Detecting risk drinking during pregnancy: a comparison of four screening questionnaires.

Abstract
OBJECTIVES: This study investigated the efficacy of screening for risk drinking during pregnancy with two brief questionnaires, TWEAK and T-ACE. Both include an assessment of tolerance based on the number of drinks women report they can hold. METHODS: Subjects were disadvantaged African-American obstetric patients in Detroit, Mich. Traditional alcoholism screens (Michigan Alcohol Screening Test [MAST], CAGE) and the tolerance question were administered (n = 2717); TWEAK and T-ACE were constructed from tolerance and embedded MAST and CAGE items. In a separate sample (n = 1420), only the T-ACE was administered.
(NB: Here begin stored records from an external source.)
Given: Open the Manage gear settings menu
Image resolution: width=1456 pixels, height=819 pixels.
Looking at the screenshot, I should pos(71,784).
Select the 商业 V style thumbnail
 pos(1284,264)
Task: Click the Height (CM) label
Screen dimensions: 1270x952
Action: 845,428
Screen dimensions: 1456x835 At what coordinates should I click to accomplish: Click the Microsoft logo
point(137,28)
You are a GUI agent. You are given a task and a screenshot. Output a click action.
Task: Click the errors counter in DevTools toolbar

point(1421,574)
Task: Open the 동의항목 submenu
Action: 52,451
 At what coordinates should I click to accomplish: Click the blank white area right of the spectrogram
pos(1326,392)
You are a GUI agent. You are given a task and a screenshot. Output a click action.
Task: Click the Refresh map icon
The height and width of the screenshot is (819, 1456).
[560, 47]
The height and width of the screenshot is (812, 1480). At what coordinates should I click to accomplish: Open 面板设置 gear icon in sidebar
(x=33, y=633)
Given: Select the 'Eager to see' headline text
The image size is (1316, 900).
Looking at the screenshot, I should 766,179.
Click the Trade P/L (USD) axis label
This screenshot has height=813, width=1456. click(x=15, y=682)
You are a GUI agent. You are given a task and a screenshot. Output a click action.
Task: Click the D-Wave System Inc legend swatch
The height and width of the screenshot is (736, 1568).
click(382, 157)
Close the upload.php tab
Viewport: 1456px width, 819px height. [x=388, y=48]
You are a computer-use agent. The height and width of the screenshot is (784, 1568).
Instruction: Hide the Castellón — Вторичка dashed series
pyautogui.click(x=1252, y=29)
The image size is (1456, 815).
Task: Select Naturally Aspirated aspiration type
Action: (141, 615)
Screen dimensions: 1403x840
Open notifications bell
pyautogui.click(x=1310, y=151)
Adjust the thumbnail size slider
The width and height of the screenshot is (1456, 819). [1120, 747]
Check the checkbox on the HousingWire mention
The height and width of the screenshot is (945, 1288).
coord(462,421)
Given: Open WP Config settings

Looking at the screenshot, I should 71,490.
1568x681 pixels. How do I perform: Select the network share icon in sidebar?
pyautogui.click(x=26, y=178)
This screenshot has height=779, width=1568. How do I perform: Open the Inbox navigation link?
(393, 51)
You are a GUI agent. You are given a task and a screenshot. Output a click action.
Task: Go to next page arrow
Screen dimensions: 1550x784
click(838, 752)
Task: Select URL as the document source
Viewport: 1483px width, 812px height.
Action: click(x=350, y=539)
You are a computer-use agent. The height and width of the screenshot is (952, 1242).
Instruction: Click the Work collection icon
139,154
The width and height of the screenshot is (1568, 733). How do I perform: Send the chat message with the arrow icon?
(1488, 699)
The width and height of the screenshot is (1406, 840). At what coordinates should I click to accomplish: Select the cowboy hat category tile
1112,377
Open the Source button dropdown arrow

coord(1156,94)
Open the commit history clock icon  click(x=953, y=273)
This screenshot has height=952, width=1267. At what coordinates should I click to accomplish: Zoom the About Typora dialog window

Periconceptional risk drinking was the gold standard. Screen evaluations were based on receiver-operating characteristic analyses. RESULTS: At the cutpoint of 2, sensitivity/specificity for embedded screens were 91/77 for TWEAK and 88/79 for T-ACE; comparable values for T-ACE alone were 67/86. TWEAK and T-ACE screened more effectively than CAGE or MAST. CONCLUSIONS: Embedded versions of TWEAK and T-ACE were both highly sensitive to periconceptional risk drinking in this population. Administering T-ACE alone reduced its sensitivity; this suggests that MAST and CAGE administration improves its performance.